What Makes You Feel Alive?

The Long Term Benefits of the Arts and Creativity

So often we go through our week with our tasks in the forefront of our mind. Work, responsibilities, obligations, moving us on day in and day out.

We neglect to tap into the deeper parts of our souls and connect with the things that make us feel alive.

I’m talking about the ‘alive’ that gets you out of bed in the morning or keeps you up late at night, totally engaged with a creative spark and expectation that drives you to create and express the deep things in your heart and soul, often those things that can’t be expressed verbally.

When you’re expressing the creative nature within yourself, the self-absorbed creative part that is stress free, obligation free and totally free to be in the moment; you become more alive.

For some this is expressed in creative writing and the words flow, for artists this is expressed with the visual where you bring to life the blank paper, space or canvas.

When your living in this moment of being totally engaged and free, with complete abandonment, enjoyment or purpose in your artwork; you have become more alive.

Creating has long term benefits, more than meets the eye.
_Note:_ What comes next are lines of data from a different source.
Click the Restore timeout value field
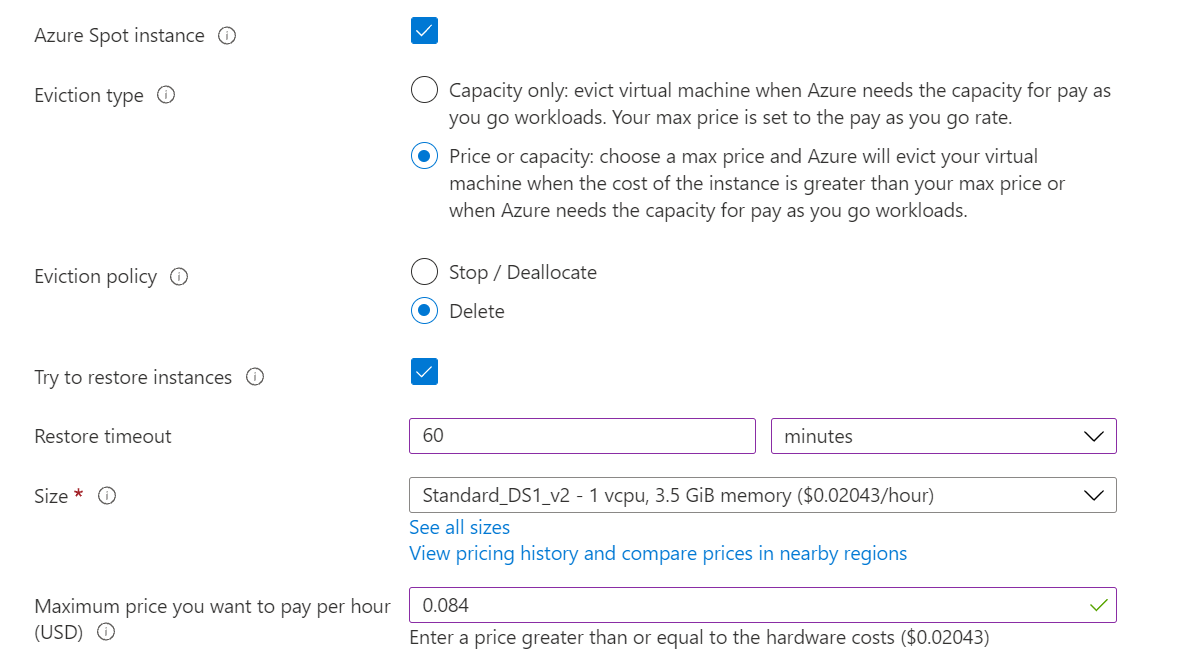 pos(582,436)
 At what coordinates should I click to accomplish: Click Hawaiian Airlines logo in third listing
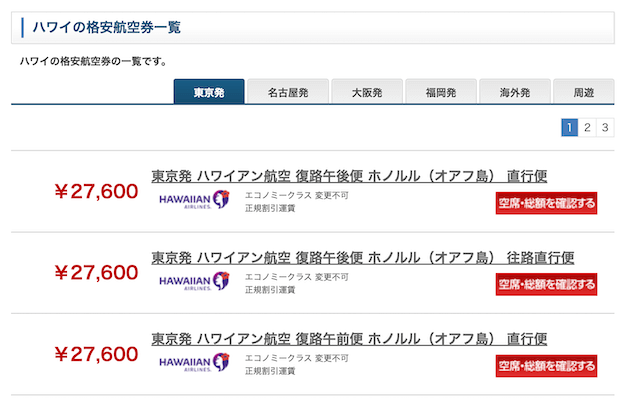coord(194,363)
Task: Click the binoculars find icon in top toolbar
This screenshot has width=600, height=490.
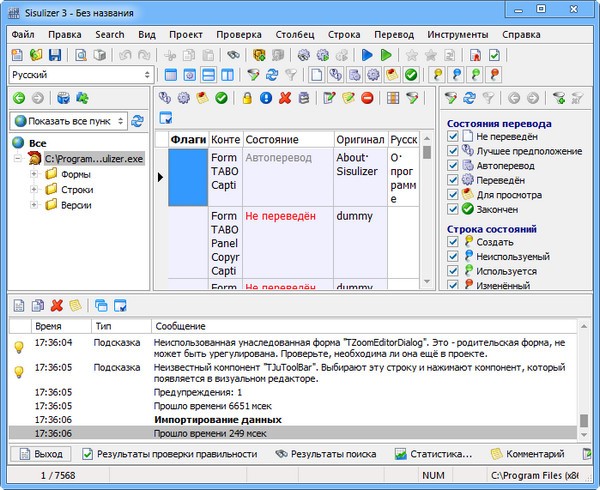Action: coord(233,55)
There is a connection between art and healing. A study conducted for the arts interventions conducted here shows that participation in activities in a spectrum from clinical arts is beneficial and an effective way of using engagement in the arts to promote holistic approaches with health benefits.

Beyond soothing anxiety, the arts can also benefit those affected by dementia. If you aren’t aware of it, a film titled “I Remember Better When I Paint” focuses on Alzheimer’s patients, and their progress as they are introduced to the world of creative arts. This film brings to light the profound impact creative arts can have on those who seem otherwise disconnected from the world.
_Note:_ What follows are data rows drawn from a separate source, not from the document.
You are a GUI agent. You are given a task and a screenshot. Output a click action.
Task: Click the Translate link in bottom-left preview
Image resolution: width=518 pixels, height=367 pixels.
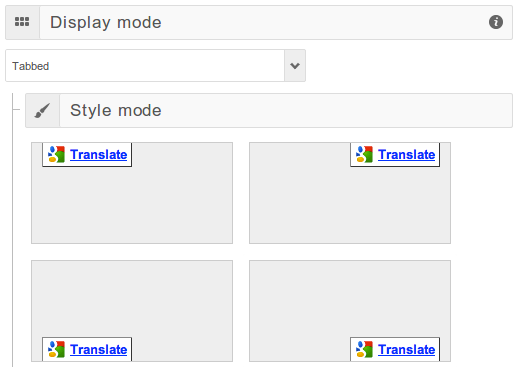tap(99, 349)
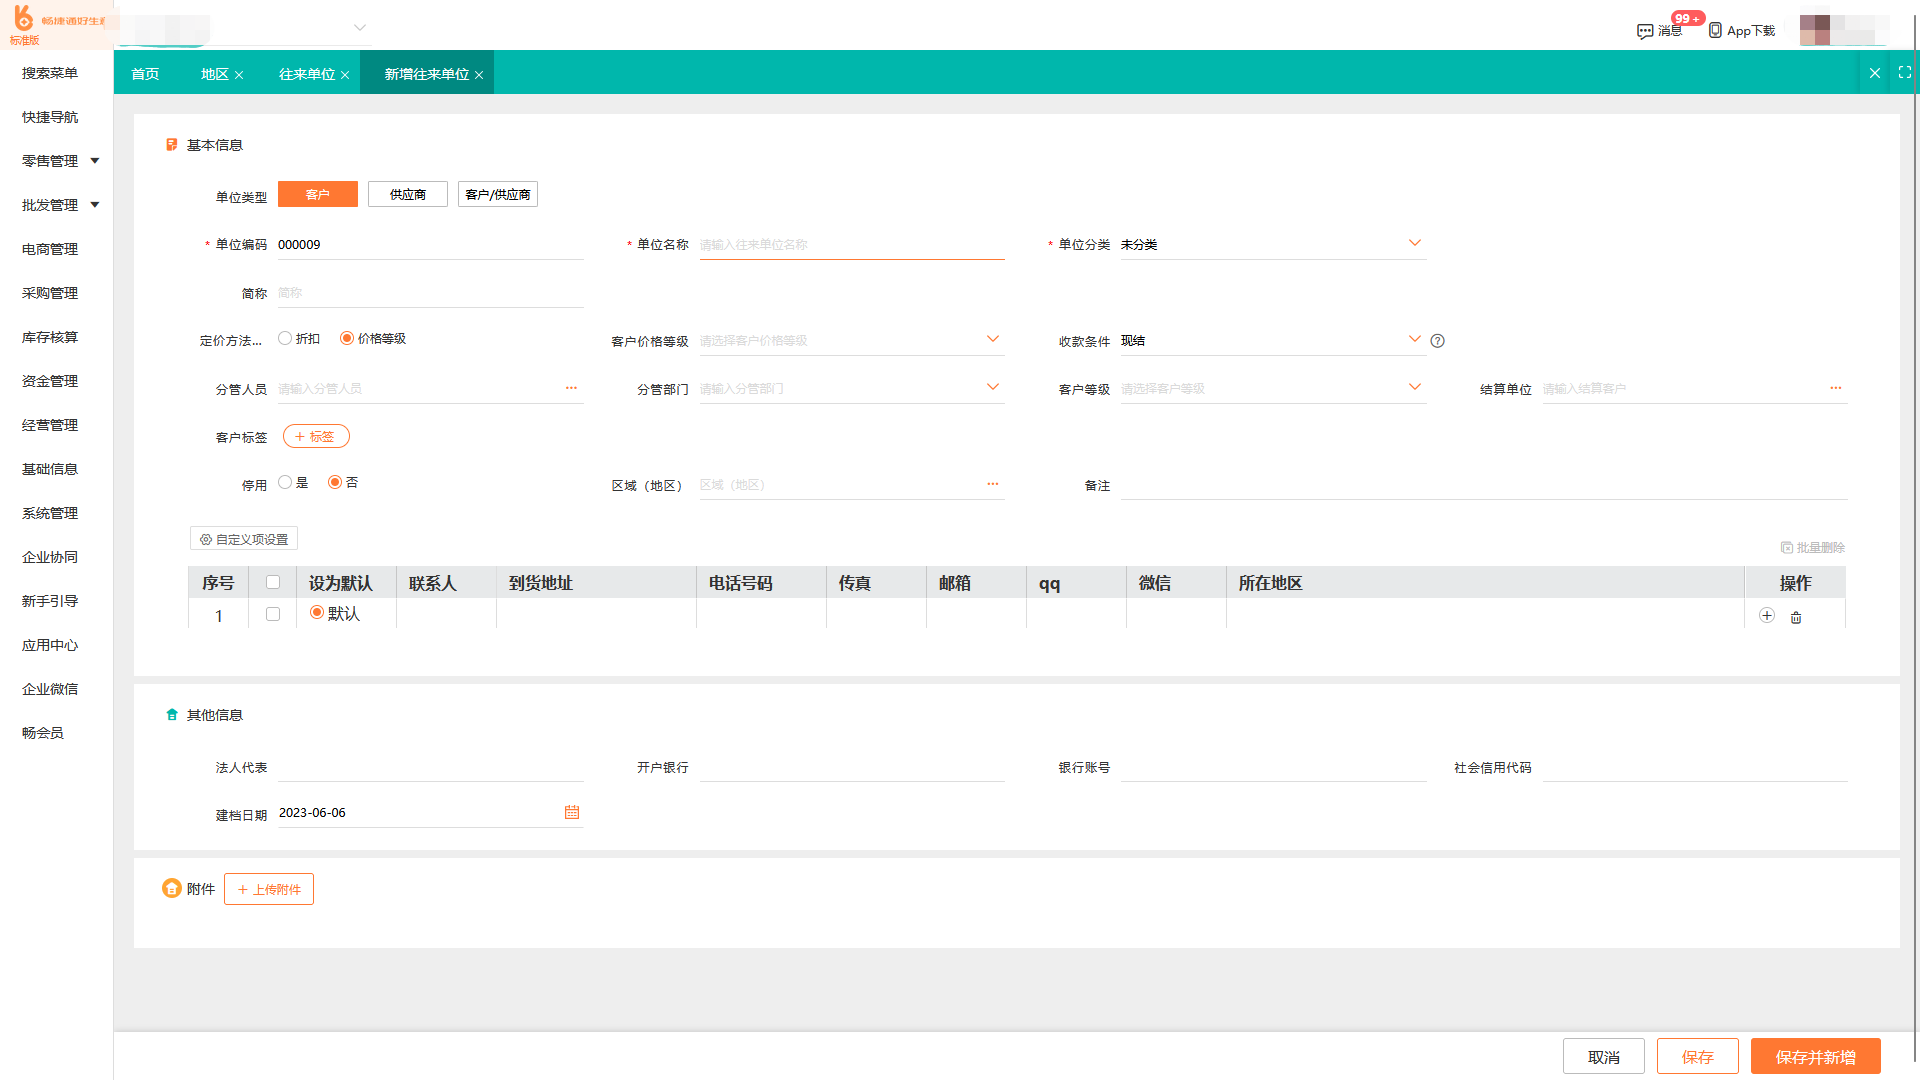
Task: Click 单位名称 input field
Action: pos(851,244)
Creative expression can be life changing. Through expressing your creative nature with art you can transcend the daily stresses, depression, loneliness and other life depleting feelings and you can experience more peace, confidence and pure enjoyment in being in the creative zone, fully alive and engaged.

As Sherwood Anderson an American novelist said in a letter to his son Posterity: Letters of Great Americans to Their Children.

The thing of course is to make yourself alive. Most people remain all of their lives in a stupor.” And “The object of art is not to make salable pictures. It is to save yourself.